Exercise text:
I also pulled out my evaluation from last year, and noticed that Domain 1F of the Danielson model directly addresses student assessment. In my classes, the assessments are pretty traditional: tests, quizzes, lab reports, occasional projects. They’re good assessments: the tests are well-aligned with learning objectives and are fair and valid measures of what students know. And I use formative assessments frequently.
But I still have room to grow here! The “Exceeds” rating describes that students have choice in their assessment, students design assessments for their own work, assessments have real-world application, students develop rubrics based on learning objectives, and students are actively involved in collecting information from formative assessments and provide input.
I think with the additional technology I have access to this year, I could easily modify and create new assessment opportunities for my students that would require them to be more active and reflective (and would allow them to be more creative and demonstrate more critical thinking). I won’t be moving away from traditional tests, at least not any time soon, but it would be great to get my students to reflect on their formative assessments and then use that to inform the steps they take as they prepare for the end-of-unit assessments. I also would love to have my students develop rubrics for the products they create in our projects.
For Day 2 of the #reflectiveteacher 30 Day Blogger Challenge, I have been asked to share about some technology I’ll be using this year. I currently have a cart of Chromebooks in my classroom, and I think they’ll get to stay there for most of first semester, which is going to be AMAZING.
However, I’ve quickly learned that it takes a LOT of training to get my students to keep the cart looking this neat and organized. (This picture was taken today, after probably the 5th time we’d talked through and practiced the process. I wish I’d taken a picture of the tangled “spider web” they created on the first day, but I think it would make my blood pressure spike every time I looked at it.)
With this additional hardware at my students’ fingertips, I’m excited to have the freedom to try out new tech tools with my students, and to transform the types of learning experiences and assessments they have! Here are a few tools I’ve used already this year and plan to continue using all year long:
1. Google Forms. I want to develop a quick 2-3 question “quiz” for my students to complete after watching screencasts, so that both they and I have some immediate and formative feedback. This will help me gauge where to start in class the next day, and give my students some additional accountability for their learning. And, to make it even more awesome, Google just released some amazing new templates and customization options, so they can look pretty too! I’d like to eventually have students make forms to collect information for peer reviews or data for labs.
2. Google Classroom. I am currently using this as a daily announcement site. I’m hoping to eventually use it as an assignment creation & submission hub, and/or for class discussions. I’m also hopeful that Google will continue to expand its functionality.
3. Socrative. I used Socrative today for the first time in a couple years, and I was impressed with the improvements in the interface. It’s much prettier, and it handles superscripts and subscripts well, which makes science and math teachers happy! I used it today for a teacher-paced nomenclature “quiz”, where students saw one question at a time. When a large percentage of students missed a question, I had them discuss with a neighbor or I explained it in greater detail. A great way to review!

Problem to solve:
Answer these from the blog post above:
1. Which domain of the Danielson model addresses student assessment?
2. What does the writer currently use Google Classroom for?
3. What did the writer use Socrative for today?

Given entries:
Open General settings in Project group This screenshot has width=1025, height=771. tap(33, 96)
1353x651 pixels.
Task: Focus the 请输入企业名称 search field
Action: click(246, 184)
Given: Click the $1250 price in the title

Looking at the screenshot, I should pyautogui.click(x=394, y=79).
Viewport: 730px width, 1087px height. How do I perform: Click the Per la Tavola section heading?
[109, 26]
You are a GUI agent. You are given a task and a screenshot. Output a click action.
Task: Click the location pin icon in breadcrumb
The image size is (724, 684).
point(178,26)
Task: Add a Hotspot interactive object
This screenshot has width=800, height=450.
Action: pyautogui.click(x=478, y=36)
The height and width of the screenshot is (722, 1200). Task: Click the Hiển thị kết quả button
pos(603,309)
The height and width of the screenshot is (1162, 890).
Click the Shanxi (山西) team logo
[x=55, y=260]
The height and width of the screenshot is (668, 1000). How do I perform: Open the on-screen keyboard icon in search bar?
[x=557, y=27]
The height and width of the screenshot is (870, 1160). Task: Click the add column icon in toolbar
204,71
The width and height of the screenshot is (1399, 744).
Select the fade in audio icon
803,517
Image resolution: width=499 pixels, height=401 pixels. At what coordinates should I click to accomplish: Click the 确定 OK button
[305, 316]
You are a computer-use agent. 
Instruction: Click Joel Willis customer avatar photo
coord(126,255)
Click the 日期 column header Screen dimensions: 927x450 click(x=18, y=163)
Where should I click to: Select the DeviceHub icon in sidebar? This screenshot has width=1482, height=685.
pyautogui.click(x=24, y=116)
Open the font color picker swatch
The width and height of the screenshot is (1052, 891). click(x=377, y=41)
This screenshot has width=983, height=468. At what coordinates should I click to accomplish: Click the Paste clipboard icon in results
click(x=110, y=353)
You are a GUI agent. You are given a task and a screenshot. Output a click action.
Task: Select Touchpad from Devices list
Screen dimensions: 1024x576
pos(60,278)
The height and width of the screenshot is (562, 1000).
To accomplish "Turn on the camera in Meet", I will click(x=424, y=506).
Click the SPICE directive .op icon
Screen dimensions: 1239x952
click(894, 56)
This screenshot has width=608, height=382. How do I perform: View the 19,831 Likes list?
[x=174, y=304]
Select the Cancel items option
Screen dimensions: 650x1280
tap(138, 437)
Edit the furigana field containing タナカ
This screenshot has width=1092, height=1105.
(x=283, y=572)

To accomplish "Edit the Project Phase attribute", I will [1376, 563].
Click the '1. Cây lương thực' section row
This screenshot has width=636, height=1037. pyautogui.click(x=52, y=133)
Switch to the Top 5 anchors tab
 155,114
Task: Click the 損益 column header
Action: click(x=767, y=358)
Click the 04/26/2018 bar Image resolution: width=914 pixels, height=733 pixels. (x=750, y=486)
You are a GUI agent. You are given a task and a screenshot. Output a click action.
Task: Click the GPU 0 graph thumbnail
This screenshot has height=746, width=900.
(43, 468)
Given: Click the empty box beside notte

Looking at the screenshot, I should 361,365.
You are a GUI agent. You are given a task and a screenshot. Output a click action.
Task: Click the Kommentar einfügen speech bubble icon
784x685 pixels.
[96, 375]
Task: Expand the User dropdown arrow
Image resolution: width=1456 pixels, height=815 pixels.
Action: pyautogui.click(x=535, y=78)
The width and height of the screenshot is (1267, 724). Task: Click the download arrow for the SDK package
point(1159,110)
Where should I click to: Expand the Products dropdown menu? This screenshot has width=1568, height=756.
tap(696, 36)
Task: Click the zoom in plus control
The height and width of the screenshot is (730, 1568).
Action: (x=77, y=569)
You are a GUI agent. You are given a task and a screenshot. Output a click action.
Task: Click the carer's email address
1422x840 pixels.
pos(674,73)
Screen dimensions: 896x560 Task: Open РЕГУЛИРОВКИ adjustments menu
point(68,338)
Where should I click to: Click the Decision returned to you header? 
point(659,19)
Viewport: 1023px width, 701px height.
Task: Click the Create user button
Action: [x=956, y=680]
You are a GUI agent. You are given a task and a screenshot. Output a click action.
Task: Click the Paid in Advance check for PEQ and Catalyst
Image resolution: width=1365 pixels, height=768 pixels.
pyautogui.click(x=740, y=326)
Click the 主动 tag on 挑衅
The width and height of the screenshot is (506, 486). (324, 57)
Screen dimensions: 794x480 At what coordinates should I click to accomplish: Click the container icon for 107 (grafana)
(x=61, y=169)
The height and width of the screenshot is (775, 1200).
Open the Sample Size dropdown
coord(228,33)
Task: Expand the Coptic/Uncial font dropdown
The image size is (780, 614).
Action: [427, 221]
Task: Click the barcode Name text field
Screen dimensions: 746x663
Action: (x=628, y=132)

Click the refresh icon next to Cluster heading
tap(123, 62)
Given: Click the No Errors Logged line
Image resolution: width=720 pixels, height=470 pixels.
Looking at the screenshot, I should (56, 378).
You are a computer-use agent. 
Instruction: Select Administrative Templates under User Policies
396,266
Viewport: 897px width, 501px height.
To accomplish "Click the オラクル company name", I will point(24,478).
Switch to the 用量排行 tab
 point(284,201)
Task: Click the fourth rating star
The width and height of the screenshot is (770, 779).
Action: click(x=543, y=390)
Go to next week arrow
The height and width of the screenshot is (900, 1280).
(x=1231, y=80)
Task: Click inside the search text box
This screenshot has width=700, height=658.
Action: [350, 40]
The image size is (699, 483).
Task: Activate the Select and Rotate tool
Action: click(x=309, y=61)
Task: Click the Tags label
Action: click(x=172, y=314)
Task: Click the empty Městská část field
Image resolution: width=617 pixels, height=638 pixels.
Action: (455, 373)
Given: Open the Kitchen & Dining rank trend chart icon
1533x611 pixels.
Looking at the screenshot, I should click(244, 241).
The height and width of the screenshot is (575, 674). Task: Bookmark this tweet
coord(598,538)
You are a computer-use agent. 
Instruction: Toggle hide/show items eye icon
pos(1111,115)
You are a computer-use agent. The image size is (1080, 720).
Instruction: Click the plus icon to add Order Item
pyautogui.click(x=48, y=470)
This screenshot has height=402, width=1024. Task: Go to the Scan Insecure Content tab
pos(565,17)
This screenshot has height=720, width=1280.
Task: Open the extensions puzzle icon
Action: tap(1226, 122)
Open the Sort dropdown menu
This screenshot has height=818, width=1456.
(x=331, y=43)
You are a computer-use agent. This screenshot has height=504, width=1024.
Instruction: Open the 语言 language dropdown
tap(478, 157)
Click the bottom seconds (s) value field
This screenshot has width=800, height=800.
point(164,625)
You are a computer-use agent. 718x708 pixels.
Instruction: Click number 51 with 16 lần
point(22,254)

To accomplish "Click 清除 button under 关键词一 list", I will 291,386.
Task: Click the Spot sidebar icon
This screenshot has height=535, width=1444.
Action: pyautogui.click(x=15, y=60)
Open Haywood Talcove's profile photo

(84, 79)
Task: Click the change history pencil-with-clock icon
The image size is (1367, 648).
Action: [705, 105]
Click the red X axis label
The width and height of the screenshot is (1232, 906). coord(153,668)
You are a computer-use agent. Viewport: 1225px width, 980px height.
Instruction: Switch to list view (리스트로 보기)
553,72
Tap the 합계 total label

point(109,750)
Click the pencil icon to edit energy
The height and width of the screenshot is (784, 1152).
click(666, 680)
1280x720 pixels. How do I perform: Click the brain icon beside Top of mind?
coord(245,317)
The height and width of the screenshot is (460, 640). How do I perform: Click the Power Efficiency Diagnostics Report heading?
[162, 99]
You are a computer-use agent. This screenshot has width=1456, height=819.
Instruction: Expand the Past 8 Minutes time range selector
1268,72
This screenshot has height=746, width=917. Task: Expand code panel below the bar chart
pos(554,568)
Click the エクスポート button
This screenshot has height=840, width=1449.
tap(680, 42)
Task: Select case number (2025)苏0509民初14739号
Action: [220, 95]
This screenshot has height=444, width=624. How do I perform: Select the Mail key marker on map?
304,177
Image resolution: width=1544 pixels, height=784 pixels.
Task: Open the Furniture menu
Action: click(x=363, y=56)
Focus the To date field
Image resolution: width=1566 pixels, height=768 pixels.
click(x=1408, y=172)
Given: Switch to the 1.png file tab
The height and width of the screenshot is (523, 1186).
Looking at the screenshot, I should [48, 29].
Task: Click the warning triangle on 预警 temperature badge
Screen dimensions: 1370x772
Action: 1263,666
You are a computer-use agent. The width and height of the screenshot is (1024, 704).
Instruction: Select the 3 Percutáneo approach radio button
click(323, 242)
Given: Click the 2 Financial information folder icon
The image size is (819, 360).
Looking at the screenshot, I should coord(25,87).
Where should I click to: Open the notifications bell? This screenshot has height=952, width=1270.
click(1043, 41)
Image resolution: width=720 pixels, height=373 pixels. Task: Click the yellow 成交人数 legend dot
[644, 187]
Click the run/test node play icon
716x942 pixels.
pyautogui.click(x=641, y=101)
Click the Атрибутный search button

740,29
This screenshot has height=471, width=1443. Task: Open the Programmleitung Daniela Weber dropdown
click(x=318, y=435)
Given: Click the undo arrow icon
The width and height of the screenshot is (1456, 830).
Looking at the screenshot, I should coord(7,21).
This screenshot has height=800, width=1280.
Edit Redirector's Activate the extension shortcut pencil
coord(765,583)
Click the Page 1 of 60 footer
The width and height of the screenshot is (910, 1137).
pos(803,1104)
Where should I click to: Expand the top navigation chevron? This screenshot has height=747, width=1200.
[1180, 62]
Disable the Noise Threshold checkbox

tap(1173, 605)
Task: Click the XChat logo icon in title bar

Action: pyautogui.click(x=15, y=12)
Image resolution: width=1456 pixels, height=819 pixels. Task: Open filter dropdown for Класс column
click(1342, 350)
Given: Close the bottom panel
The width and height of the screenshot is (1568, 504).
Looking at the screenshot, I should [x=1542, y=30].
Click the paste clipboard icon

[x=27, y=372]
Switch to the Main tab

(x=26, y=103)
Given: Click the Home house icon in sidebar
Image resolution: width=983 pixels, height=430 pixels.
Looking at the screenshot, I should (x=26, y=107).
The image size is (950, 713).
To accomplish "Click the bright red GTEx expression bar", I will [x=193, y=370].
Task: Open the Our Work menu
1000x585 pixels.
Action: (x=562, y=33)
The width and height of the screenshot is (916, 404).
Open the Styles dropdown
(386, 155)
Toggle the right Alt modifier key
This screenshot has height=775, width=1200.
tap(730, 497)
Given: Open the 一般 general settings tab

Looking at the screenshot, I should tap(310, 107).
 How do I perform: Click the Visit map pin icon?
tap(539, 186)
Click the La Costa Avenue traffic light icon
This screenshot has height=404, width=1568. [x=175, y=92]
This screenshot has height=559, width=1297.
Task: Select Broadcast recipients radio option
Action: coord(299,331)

Answer to the problem:
1. Domain 1F
2. A daily announcement site
3. A teacher-paced nomenclature "quiz," where students saw one question at a time